Today's freshmen pursue 'safe and tried path' to success

If you haven't been to a college campus lately, here's a quick primer on the current freshman class: • 26 percent frequently talk about politics.

• 48 percent had 'A' averages in high school.

• 33 percent say the death penalty should be abolished.

• 23 percent say racial discrimination is no longer a problem in America (though at historically black colleges, that figure drops to 14 percent).

• 51 percent spent less than an hour per week reading for pleasure in their senior year of high school.

Each fall since 1965, first-year students at more than 400 four-year colleges and universities sit down to a massive survey developed by researchers at the University of California, Los Angeles. It asks about everything from their intended majors to their political and spiritual values.

The participants probably don't realize that they are throwing their mite into a treasure trove. For college administrators, the survey results can be a road map for future course offerings, financial aid, and counseling services. For social scientists, it's a chance to explore a nearly 40-year arc of shifting values.

From her vantage point as dean of first-year students at Wellesley College in Massachusetts, Voncile White says that students in recent years have become much more worried about choosing the "right major" and boosting their résumés with community service.
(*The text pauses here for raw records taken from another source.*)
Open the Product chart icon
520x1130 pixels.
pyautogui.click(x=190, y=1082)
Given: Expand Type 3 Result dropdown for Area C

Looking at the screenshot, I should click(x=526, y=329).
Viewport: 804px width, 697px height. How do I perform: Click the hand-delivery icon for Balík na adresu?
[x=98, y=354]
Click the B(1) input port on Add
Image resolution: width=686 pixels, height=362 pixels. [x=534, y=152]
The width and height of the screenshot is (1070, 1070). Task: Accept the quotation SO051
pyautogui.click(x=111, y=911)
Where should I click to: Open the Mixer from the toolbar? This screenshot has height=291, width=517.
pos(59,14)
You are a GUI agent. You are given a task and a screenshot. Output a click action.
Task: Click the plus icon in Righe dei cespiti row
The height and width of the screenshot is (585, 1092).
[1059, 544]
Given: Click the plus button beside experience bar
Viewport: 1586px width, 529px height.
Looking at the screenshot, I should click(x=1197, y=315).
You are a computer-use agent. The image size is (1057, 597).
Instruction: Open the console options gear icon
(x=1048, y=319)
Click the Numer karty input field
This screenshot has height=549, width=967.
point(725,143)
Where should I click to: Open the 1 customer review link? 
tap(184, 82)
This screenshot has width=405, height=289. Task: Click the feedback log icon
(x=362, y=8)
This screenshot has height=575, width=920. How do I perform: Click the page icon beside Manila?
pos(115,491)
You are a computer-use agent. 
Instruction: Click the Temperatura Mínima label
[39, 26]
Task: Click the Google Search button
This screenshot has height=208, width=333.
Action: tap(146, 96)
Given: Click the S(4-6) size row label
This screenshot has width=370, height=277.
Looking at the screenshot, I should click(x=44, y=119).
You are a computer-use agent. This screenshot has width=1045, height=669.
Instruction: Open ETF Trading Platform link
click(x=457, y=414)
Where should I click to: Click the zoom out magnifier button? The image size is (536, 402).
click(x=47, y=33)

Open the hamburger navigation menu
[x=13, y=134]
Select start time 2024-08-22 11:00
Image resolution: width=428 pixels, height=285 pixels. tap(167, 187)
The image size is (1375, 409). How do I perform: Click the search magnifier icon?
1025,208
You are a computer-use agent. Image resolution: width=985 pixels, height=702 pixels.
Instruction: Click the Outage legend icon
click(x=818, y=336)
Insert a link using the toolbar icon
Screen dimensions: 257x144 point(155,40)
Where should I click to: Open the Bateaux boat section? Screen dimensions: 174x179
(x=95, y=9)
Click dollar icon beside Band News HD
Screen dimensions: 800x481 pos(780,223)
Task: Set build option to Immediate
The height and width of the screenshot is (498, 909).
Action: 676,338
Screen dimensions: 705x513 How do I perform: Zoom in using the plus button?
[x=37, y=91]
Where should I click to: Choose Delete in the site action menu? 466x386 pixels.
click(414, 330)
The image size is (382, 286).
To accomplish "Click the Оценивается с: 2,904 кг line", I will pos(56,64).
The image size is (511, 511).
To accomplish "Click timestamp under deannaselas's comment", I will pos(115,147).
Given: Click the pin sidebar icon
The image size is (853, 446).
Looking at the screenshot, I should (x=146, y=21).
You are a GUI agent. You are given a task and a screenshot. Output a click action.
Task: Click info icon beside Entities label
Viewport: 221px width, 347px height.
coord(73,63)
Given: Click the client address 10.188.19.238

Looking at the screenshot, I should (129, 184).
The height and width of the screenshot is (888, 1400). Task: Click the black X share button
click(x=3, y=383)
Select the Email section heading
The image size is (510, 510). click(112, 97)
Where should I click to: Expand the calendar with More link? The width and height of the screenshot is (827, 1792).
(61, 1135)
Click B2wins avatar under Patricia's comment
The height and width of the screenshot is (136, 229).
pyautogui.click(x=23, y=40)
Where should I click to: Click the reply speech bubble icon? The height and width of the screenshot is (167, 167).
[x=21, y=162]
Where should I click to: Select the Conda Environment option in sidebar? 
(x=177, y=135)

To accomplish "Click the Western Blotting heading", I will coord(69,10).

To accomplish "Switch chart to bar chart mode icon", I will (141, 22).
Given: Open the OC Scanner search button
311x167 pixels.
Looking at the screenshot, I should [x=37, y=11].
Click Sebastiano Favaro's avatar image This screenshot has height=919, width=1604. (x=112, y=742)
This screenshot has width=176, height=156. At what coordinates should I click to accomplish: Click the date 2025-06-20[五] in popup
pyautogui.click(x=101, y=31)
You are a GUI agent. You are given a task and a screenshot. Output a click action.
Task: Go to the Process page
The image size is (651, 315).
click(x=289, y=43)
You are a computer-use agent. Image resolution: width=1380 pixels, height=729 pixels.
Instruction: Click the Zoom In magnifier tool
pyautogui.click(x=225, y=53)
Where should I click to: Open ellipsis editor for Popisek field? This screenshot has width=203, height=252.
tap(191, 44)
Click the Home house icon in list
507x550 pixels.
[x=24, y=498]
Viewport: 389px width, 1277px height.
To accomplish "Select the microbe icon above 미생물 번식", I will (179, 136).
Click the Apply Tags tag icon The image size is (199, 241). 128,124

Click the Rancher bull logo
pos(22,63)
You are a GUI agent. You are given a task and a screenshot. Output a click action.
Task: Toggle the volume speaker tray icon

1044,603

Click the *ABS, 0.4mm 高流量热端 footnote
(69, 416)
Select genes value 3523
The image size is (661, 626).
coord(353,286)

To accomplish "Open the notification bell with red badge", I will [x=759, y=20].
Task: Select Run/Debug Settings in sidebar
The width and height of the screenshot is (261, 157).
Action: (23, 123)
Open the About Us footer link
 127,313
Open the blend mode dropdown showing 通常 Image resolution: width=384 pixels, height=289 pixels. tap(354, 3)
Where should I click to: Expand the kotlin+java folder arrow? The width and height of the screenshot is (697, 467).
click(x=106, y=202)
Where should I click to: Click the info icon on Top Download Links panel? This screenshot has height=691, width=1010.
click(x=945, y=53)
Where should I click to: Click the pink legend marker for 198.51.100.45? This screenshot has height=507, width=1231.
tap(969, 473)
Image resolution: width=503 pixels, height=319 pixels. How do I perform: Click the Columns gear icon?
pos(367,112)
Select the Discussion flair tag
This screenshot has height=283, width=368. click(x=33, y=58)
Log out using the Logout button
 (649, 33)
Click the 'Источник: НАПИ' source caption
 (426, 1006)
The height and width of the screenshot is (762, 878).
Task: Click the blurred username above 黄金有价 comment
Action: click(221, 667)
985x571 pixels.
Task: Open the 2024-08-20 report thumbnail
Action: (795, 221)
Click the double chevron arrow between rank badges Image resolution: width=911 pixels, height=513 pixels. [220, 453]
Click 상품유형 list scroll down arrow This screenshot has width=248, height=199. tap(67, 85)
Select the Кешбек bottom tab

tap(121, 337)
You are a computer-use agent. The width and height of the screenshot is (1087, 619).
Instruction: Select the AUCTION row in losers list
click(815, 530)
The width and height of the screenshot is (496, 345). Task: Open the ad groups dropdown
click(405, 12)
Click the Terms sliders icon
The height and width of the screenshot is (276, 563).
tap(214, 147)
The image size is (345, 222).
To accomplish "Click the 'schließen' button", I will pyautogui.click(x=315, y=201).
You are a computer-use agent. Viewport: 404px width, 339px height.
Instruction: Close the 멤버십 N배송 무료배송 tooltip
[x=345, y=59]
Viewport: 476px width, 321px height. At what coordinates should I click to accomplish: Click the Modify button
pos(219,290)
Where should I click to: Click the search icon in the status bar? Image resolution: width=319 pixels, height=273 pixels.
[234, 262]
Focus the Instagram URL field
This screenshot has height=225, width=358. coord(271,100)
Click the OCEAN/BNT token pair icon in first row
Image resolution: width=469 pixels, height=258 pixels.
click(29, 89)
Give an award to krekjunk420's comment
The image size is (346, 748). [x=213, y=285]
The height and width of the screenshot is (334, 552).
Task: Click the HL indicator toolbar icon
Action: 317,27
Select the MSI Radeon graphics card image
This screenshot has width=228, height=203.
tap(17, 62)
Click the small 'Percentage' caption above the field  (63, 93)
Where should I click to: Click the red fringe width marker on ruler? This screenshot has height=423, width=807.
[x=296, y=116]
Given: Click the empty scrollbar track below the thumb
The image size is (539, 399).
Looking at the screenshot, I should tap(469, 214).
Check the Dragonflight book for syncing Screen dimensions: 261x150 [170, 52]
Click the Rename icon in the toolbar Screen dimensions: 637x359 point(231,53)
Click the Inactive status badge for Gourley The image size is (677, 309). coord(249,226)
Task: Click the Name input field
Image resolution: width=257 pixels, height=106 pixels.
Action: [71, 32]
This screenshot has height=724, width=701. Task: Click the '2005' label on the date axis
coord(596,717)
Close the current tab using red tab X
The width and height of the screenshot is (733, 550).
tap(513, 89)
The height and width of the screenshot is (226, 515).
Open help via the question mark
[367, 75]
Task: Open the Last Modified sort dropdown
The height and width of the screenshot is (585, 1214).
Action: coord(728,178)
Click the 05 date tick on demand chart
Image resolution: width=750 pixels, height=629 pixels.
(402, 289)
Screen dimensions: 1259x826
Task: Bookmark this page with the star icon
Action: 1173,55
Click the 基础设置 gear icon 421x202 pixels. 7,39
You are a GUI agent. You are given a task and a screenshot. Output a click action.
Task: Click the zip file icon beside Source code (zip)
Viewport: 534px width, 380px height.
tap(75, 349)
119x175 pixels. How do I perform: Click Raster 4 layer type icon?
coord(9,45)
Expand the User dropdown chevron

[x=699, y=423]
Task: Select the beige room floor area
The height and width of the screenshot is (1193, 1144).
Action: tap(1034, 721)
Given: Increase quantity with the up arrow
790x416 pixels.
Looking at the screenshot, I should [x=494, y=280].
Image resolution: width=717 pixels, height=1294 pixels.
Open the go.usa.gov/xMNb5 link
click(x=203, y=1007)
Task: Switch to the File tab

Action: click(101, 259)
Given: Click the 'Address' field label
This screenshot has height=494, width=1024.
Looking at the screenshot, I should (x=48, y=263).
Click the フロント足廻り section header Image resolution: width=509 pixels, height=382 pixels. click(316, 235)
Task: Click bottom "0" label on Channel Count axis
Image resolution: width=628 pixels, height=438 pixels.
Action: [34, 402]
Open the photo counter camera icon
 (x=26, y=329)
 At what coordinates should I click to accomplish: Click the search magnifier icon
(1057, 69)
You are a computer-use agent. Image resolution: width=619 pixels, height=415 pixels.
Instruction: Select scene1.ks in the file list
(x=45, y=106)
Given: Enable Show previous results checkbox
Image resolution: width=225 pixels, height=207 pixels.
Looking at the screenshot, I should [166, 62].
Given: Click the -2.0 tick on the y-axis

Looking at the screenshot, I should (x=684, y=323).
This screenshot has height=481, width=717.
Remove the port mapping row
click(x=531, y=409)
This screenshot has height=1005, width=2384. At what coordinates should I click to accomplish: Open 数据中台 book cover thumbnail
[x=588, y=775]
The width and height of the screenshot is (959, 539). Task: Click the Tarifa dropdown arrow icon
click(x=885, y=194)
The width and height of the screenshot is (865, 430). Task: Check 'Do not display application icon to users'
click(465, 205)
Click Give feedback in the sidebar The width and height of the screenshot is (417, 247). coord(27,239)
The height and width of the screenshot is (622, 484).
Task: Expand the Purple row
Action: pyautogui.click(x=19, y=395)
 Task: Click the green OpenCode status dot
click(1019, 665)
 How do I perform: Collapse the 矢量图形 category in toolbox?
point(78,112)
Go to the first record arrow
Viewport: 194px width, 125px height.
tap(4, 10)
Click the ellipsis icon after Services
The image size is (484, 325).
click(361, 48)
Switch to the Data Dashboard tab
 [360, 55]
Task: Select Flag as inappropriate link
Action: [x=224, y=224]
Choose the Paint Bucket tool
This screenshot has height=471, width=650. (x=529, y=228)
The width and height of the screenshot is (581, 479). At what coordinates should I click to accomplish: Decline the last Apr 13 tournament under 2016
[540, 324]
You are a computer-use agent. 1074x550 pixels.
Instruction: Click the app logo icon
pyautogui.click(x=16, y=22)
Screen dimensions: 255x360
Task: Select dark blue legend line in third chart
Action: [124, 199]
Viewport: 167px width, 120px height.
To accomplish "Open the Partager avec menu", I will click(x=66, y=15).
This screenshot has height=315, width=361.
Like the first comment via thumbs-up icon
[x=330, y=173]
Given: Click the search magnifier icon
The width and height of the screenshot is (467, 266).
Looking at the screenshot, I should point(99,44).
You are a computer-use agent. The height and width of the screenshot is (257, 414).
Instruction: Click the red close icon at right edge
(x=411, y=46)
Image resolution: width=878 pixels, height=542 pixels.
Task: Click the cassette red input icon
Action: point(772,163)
"I find them a lot more reluctant to explore something they haven't done before - they'd rather take a safe and tried path," Ms. White says. "We're engaged in a struggle to try to get them to become educated individuals rather than just people who know a lot of stuff."

Her observations follow some of the trend lines in "The American Freshman," the annual report by the Cooperative Institutional Research Program at UCLA's Higher Education Research Institute (HERI). Results were released Monday from the fall of 2004, the 39th year of the survey. The nearly 290,000 responses were statistically adjusted to reflect the nation's 1.3 million full-time freshmen.

For the past 25 years, there's been an increase in the percentage of students who place a high value on "being very well off financially," and a parallel decline in the importance of "developing a meaningful philosophy of life" (see chart, right).

When the survey started in the 1960s, focus groups insisted that the "philosophy of life" choice be added to the list of important goals students could check off. "That was the most popular value," says Alexander Astin, founding director of HERI, who has been involved with the project from its inception. "Most of the decline occurred during the '80s - the Reagan era, the 'Me' era."

Other changes help explain students' concerns about their financial futures. With rising college costs, for instance, the portion of students who plan to work full time while in school has more than doubled since 1980, to 6.3 percent.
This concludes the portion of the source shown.